Geez, where have I been for a week? Oh, right, doing laundry.

You know, you don't really realize how much laundry you do until the damn machine breaks in a fit of ME TOO ME TOO as the fireplace, microwave and car remotes simultaneously call in sick.

And even with the laundry resources available to me by our lovely neighbors and my place of business, I still bitch about having to go out of my way to do laundry because laundry...well...just fuck laundry.

It's so boring and tedious and we thought we'd solved all of the tedium of laundry doing by getting a machine that both washed and dried so that we wouldn't have that annoying Moving Over To The Dryer intermission of laundry doing that sucks the time out of your day like a billion stars into a black hole.

Dramatic? You betcha. I hate dealing with wet clothes, especially in winter when there's GRODY wet wool in there and the house is bordering on sub-50 degrees.

Gah! The feeling of wet wool on the skin. I could just throw up right now thinking about it.

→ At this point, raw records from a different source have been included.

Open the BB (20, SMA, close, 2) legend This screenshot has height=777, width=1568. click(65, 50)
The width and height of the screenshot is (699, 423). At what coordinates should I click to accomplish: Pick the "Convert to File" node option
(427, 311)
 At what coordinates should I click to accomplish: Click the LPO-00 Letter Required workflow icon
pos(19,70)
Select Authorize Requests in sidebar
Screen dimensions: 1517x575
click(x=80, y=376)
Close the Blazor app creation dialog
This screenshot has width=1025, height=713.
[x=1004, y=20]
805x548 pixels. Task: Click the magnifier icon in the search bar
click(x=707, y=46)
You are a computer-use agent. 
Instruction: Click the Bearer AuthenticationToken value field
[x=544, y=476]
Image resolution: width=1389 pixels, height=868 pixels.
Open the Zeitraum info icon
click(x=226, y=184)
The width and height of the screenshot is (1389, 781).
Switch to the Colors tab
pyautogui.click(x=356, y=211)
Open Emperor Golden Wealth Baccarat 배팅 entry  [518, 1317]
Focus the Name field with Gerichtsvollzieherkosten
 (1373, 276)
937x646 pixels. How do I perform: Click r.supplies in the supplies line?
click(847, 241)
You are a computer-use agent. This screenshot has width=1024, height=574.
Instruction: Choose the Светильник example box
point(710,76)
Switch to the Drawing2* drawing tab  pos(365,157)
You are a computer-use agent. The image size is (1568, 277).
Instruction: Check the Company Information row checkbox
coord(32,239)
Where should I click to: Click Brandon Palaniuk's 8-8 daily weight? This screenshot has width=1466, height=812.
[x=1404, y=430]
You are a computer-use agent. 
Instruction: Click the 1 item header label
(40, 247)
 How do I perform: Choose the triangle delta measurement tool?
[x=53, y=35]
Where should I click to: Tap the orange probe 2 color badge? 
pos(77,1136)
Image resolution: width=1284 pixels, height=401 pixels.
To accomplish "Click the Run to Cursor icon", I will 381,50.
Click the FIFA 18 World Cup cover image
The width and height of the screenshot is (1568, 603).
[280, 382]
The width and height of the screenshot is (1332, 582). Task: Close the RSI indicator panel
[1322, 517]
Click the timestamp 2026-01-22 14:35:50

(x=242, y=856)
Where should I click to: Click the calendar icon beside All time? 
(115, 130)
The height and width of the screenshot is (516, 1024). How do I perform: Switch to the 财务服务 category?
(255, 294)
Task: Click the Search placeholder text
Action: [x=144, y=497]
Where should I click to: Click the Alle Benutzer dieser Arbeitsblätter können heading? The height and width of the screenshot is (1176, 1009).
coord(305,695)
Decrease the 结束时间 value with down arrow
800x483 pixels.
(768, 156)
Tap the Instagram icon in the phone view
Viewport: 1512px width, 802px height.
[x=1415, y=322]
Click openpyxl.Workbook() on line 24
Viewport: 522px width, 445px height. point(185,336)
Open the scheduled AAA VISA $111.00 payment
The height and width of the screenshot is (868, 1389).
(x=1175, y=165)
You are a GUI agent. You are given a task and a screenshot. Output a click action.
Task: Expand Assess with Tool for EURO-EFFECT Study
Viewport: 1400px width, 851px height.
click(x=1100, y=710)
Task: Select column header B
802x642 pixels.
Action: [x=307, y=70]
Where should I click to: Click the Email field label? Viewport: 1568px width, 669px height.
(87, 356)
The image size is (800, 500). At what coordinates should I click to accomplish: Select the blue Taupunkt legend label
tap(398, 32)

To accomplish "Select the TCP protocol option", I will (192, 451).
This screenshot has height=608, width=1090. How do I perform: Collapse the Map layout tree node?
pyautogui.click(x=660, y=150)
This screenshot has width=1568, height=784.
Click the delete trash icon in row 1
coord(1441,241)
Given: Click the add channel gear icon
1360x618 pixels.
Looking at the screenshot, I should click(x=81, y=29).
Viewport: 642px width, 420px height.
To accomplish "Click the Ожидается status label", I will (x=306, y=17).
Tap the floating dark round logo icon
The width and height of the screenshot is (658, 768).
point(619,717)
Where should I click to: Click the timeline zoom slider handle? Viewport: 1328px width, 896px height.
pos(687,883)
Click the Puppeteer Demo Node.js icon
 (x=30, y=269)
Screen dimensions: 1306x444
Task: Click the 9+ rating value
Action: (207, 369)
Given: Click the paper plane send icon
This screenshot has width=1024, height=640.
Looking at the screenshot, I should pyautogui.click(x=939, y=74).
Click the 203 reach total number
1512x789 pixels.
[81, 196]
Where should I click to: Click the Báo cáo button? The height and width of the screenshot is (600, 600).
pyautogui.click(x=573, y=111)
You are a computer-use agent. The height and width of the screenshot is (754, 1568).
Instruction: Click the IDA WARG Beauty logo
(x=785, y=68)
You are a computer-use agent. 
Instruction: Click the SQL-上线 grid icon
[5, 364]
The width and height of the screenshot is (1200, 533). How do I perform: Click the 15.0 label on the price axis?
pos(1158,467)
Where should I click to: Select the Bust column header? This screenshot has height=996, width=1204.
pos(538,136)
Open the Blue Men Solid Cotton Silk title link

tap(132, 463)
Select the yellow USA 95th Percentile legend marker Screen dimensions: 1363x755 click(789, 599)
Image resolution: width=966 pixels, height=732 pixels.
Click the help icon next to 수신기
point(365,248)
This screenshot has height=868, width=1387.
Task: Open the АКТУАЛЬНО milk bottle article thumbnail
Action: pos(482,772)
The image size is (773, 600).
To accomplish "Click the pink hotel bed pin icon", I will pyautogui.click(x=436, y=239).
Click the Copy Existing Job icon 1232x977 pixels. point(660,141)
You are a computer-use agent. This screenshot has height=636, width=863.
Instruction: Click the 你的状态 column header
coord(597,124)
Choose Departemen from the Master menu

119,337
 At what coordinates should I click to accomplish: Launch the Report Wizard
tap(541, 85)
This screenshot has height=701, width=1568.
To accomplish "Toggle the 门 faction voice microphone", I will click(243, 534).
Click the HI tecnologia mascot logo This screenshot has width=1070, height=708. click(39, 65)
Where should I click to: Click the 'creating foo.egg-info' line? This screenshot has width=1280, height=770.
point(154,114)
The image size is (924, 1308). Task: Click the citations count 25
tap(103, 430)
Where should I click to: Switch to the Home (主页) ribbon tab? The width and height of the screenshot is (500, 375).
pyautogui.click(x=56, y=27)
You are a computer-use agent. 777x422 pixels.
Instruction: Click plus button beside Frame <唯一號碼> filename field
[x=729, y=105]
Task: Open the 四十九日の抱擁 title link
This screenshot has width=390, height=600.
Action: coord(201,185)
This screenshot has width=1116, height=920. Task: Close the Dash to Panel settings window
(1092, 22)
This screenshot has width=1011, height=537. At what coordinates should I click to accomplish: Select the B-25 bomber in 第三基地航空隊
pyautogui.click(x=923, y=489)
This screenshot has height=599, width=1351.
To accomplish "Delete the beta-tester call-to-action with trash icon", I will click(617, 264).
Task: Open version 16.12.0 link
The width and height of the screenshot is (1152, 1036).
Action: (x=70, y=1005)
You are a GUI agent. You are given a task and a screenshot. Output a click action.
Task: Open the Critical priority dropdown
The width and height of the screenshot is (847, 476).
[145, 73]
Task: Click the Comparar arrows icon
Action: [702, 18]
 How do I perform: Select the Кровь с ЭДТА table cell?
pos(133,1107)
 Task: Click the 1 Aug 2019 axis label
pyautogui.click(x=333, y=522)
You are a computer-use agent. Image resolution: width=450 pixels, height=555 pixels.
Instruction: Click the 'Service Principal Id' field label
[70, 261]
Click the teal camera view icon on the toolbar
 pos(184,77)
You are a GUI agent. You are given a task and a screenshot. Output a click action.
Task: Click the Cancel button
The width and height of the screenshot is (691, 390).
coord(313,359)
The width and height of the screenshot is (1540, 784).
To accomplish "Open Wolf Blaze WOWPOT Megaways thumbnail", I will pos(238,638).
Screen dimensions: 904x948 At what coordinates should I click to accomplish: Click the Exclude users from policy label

So, yeah, when the machine, which had been performing heroically for two solid years, decided to take a dump (or leak, I should say, since the drain pump gave out onto our laundry room floor as though it was preparing to birth a tiny new washer) and I was left hauling wet woolens and what not over to our neighbors' to dry, I was rapidly approaching my breaking point.

I was ready to put in an illegal clothesline, replace our microwave with a hood vent, throw the fireplace insert on the lawn so I could begin burning superfluous items of furniture the old fashioned way, smash the driver's side window out of my car, thus rendering the remotes' purpose moot and then slap around some passers by just for the fun of it.

But do you know what I did instead that resulted in all of the following:

A fireplace insert that has works
A car whose remotes now unlock the car doors effortlessly
A washer/dryer that washes, drains and dries
A microwave that's still on the bubble because I realized I could use a big monster hood more than a microwave anyway
Zero assault charges filed against yours truly


Do you know what it is that I did?

Yeah, even though I was *thisclose* to losing it, I just didn't.

Sounds pretty lame and anti-climatic, I know.

And VERY un-Finny to have four perfect opportunities to lose one's shit and then, just not. Que boring.

I mean, my tantrums are nearly legendary in my family. Second only to my father's, given that he has events in his background as thrilling as throwing pipe wrenches across the kitchen and tearing doors completely off their hinges. (No one has ever been hurt during any of our tantrums. Stop dialing 911.) Me, well, I'm more known for my ability to make holes in walls, whether with my dominant foot or a pair of expertly wielded scissors.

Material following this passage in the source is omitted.